Currently there are 169 employees at Andersen but there were times when at its peak, the staffing level reached almost 300. “The future looked amazing then” Dave recalled, “we were looking at having a second plant in Ennis at one stage about fifteen or twenty years ago. It is over the last six or seven years that things started to go slowly downhill until we came to this shuddering halt”

Andersen brothers established the Rathkeale plant in 1976 and sold it on in 2010 and sold on again to PL Holdings in 2012. “They have now cut us loose, they do not see the human suffering, if they are not making money, we are of no benefit to them. They have not seen the human misery that we have seen it the last week and that is nothing until next week. People are frustrated and angry at the way that they have been treated. We have done everything we can from short time, taken pay cuts, pay freezes and everybody has worked hard. Despite the bad news this week alone, everybody came in and did what they are supposed to do. They are still fulfilling the orders, the quality of the work force is superb”.

Dave Meehan is not optimistic once the liquidator will be appointed next Monday “we have to be realistic, the jobs are gone but we will do everything in our power, we are begging anyone that can help us to save those jobs. It looks bleak but we cannot lie down and take it, we will try and do everything to save the jobs if not all of them, save some at least. We have spoken to politicians , they are doing their utmost, we have spoken to the I.D.A. and to S.I.P.T.U, our own union who are doing amazing work in the background doing everything they can. We will work together and leave no stone unturned and we will not close the door on anything. We will keep fighting the fight” he vowed.
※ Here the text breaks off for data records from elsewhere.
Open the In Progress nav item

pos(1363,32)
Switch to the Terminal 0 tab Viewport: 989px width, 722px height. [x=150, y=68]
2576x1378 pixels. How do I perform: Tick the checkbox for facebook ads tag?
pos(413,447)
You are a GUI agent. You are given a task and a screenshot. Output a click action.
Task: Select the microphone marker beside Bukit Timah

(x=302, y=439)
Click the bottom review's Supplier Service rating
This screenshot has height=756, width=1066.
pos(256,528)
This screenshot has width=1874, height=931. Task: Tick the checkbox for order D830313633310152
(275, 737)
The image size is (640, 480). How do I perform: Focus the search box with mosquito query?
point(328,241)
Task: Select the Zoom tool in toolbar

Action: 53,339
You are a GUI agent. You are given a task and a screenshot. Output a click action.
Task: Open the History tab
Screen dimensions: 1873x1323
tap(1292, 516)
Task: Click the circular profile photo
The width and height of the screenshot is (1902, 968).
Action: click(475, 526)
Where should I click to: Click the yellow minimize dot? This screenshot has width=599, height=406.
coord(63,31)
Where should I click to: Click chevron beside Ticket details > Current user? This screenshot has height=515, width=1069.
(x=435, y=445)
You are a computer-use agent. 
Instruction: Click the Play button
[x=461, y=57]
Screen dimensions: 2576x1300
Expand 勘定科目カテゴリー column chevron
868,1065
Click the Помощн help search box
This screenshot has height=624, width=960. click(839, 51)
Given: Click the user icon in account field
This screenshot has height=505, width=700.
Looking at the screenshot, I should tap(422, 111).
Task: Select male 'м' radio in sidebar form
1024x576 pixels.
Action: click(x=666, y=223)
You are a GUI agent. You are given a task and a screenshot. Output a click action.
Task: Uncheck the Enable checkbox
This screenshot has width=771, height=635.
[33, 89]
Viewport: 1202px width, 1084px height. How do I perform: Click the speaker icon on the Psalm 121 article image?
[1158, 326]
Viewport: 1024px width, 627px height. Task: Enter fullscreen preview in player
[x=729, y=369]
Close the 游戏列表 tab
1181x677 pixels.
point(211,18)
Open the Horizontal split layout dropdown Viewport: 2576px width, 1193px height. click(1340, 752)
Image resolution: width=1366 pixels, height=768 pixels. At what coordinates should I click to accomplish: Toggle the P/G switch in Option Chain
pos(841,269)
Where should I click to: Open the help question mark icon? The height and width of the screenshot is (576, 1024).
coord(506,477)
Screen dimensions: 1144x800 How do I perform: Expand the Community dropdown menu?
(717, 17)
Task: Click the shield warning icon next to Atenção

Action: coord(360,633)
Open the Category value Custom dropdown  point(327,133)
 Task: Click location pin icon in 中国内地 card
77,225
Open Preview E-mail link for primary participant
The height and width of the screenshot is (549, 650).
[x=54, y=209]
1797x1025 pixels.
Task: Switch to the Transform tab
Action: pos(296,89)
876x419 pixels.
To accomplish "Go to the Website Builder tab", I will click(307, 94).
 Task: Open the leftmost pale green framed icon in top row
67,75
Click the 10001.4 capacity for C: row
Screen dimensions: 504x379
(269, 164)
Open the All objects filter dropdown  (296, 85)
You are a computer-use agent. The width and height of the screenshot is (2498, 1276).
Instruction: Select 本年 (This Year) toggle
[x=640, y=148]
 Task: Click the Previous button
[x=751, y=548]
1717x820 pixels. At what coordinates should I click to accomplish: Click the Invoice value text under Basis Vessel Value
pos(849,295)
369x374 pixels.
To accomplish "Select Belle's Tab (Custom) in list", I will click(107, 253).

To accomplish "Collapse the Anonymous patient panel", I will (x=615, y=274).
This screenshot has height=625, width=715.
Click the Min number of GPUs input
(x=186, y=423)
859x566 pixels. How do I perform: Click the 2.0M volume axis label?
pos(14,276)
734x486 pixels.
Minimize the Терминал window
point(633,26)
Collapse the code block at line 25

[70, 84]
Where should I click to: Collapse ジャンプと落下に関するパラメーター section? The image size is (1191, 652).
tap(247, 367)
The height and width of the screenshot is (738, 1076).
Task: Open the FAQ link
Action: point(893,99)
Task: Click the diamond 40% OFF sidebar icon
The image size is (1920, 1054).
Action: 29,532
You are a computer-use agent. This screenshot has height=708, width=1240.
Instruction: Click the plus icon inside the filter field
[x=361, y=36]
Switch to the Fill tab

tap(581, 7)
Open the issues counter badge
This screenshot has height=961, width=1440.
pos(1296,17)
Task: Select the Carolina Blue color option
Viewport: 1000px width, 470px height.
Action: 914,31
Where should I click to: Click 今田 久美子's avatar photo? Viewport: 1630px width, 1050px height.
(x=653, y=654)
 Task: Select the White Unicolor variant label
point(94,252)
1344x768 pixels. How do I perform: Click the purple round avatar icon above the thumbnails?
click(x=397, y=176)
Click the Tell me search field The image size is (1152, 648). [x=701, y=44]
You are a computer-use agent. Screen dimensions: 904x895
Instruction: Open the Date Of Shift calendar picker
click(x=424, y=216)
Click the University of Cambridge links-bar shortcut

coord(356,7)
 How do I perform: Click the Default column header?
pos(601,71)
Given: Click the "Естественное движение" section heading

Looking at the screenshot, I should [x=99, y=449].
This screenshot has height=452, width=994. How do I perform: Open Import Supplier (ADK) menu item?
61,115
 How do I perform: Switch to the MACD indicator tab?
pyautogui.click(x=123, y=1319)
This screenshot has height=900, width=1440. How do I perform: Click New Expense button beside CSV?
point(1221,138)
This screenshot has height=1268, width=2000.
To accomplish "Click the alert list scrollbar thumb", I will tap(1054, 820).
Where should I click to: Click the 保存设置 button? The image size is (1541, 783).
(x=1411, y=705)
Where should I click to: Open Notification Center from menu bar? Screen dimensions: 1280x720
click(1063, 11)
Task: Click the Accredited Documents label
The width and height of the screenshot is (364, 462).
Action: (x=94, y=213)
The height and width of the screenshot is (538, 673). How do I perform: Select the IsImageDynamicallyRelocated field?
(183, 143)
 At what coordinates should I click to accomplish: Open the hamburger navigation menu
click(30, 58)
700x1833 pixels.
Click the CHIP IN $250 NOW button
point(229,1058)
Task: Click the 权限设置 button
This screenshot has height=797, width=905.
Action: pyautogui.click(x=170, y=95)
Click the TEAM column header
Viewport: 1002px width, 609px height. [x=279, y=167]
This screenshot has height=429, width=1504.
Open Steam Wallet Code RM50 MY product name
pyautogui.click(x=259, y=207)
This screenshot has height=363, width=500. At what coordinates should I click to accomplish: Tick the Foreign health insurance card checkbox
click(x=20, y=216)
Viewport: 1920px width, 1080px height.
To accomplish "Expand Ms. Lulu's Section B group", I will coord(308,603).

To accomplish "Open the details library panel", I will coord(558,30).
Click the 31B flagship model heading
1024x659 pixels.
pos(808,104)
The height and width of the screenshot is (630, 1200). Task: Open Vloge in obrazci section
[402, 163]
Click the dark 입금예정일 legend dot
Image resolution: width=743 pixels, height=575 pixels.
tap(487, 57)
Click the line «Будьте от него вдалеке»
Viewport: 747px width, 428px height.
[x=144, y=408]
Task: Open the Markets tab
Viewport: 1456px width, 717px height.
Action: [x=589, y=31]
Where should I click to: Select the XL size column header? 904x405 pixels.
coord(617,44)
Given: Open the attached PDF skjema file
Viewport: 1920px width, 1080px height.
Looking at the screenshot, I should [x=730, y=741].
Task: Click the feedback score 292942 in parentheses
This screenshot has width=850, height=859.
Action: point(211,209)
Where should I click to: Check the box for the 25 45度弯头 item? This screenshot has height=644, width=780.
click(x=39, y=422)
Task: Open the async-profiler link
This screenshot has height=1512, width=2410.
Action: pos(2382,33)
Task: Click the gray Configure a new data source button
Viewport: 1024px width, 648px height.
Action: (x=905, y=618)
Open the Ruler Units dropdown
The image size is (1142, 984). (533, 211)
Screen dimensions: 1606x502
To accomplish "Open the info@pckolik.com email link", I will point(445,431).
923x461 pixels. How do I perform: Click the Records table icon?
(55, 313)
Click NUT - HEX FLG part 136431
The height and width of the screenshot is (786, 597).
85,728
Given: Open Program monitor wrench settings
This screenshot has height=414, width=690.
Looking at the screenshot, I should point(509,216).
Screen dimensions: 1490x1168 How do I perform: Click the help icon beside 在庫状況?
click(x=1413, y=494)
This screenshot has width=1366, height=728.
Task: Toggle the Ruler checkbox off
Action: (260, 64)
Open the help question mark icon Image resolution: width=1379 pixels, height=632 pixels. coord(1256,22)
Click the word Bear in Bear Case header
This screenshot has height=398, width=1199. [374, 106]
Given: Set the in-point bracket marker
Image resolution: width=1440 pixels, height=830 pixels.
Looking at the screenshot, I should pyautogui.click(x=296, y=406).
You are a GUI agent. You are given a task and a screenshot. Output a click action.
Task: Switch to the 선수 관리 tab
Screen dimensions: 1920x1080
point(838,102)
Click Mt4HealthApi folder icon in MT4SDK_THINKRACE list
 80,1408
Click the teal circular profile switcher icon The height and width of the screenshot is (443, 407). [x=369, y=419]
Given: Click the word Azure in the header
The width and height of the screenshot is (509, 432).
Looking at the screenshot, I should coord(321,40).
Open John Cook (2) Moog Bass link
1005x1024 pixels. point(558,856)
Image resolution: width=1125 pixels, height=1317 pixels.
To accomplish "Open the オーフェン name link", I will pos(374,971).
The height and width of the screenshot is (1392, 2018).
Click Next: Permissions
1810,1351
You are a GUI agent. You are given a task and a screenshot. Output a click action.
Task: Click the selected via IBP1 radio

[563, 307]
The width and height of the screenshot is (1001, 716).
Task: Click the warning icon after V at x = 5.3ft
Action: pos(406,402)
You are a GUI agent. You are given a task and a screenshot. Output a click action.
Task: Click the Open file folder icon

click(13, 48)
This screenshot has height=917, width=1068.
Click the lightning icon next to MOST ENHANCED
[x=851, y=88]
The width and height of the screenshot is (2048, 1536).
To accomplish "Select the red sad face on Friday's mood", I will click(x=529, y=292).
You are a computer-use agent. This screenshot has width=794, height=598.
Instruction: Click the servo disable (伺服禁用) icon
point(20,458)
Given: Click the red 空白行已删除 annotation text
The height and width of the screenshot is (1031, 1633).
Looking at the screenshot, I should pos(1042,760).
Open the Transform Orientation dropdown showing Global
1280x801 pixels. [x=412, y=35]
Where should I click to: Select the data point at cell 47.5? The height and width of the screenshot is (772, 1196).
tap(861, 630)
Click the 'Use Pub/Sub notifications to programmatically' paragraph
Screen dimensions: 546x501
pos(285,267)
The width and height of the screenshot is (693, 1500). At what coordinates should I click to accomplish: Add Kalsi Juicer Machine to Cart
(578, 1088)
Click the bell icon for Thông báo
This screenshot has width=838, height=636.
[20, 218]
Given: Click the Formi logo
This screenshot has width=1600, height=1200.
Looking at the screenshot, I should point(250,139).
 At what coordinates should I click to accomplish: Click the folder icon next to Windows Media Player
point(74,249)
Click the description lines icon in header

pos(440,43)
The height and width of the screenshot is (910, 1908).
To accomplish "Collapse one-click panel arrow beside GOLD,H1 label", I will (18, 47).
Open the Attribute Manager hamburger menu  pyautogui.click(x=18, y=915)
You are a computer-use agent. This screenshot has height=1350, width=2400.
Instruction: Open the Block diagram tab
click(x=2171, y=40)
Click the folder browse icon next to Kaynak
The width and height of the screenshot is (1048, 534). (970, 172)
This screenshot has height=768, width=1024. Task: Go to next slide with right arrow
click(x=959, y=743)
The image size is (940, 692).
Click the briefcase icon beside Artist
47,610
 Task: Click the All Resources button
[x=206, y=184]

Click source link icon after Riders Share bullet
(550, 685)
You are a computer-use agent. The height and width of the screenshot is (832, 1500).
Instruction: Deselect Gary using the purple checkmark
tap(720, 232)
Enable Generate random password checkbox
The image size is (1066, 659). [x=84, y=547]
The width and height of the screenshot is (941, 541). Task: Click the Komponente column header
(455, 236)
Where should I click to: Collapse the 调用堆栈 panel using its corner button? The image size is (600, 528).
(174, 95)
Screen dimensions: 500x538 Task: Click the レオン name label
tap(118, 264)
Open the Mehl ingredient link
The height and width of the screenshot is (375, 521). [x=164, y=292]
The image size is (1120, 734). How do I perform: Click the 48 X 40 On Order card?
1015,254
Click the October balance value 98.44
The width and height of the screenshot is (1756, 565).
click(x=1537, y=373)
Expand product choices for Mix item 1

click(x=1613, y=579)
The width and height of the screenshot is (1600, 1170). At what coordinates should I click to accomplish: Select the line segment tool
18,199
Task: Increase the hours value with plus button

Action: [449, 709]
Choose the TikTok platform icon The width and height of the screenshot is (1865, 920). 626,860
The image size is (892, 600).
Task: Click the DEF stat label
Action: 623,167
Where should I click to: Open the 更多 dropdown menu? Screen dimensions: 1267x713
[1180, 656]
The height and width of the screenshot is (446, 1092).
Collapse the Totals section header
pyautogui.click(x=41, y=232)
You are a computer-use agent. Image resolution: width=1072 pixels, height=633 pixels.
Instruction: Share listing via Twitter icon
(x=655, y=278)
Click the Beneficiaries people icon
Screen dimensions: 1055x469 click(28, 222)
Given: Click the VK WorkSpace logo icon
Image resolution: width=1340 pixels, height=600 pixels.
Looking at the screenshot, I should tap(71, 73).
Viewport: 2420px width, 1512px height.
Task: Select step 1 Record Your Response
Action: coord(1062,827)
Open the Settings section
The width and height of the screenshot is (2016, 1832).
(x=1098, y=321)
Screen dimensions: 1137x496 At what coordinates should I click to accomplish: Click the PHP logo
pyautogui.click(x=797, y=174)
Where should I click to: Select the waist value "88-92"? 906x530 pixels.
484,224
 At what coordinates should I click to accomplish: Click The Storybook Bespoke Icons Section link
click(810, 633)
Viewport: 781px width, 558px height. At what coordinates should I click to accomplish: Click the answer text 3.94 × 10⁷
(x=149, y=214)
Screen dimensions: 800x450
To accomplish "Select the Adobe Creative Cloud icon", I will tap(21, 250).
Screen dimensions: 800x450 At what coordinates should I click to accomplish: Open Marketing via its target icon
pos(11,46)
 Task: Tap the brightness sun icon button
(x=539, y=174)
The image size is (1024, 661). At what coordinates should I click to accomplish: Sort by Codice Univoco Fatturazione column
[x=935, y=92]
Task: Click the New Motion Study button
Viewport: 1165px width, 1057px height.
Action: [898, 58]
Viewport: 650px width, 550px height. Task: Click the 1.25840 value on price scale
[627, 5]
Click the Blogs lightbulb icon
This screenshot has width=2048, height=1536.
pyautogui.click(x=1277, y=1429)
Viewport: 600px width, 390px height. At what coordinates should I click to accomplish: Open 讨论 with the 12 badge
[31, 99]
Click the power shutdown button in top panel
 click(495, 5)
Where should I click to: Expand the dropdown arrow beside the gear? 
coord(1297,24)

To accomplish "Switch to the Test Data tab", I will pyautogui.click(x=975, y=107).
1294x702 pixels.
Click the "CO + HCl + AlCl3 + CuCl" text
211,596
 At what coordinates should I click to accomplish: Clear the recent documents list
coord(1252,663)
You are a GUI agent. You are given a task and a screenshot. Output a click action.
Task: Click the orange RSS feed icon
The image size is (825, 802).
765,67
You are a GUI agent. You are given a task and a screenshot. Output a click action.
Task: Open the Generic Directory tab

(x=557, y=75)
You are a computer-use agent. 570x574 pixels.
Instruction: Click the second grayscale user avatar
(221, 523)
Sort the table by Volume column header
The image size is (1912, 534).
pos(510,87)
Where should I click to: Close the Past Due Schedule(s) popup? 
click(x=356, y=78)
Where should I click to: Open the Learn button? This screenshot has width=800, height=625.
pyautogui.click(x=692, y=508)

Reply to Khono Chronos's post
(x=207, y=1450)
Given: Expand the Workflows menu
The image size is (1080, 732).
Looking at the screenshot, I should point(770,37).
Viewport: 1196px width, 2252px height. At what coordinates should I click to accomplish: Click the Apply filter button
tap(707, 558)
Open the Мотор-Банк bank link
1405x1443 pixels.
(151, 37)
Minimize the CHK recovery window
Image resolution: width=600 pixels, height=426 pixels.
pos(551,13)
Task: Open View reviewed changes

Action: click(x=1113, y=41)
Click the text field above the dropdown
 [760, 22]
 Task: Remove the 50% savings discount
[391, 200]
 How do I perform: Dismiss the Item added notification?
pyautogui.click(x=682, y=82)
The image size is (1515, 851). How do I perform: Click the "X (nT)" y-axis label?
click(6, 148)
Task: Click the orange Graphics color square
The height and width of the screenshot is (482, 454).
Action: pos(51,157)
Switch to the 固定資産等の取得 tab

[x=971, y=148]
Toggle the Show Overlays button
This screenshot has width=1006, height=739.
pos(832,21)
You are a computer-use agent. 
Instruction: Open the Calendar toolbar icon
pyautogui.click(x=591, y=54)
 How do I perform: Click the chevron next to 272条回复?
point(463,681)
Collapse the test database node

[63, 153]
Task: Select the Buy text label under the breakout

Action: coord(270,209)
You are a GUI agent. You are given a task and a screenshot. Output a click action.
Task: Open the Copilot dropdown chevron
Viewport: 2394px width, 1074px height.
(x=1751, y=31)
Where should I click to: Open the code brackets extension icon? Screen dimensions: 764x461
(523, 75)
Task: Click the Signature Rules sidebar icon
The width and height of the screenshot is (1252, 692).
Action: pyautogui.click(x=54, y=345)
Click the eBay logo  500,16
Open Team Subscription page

Jason O’Mahony and his wife Deirdre have both been employed in Andersen Ireland for 19 years. They joined the company in 1994, and on getting married set up home in Newcastle West. “We have a largish mortgage, a car loan and since last Friday everything has been going around in both our heads” Jason explained. “How are we going to pay the mortgage next month, are we going to get new jobs, will be both be applying for the same jobs, have we enough savings, will the banks come looking for the house, it is just very hard, it is very stressful trying to figure where to go from here” Jason who is a well-known local and intercounty G.A.A. referee outlined.

The O’Mahonys are typical of many employees at Andersen Ireland; a couple both employed there and in a lot of cases for their entire working lives and knowing no other career path than at the Rathkeale plant. “The summer I left school I started in Andersen in November of that year, Deirdre started in August and we have been there since, our whole working life has been there” Jason who is a native of Kildimo recalled.

The well-known referee is quick to point out that he enjoyed life and his job at Andersen “it has been a good working life, I made knew friends, met my wife, that is all about to come to an end now. I have loads of happy memories except for last Friday. What to do next, who to talk to, do we have to go and sort our mortgage out with banks, are they going to be able to help us, where do we send our CVs. Then Deirdre and I are not the only couples in the plant in that position”

The Kildimo native whose wife Deirdre is from Adare admitted that they did not see the bombshell announcement coming “for the last three or four years, it has been slowly going down, we always thought that we would get out of it, we never said that we were going to close, we always clung on to the idea that we will keep going. So when the statement came out last Friday week, it hammered everybody into the ground, it really is hard to take. We were talking to colleagues today and discussing getting people in to talk about suicide and other things that are being thrown out on the table now and which have to be dealt with”

For Jason and Deirdre O’Mahony, it is like turning back the clock as they come to terms with the situation and beginning plotting their future “it is like a leaving of school shortly and starting all over again and retraining into something else, something else I do not know. What jobs are out there, where we start, I am 40 years old and probably young enough to be retrained but who is going to take on 170 people at the minute, where are they going to go” he asked.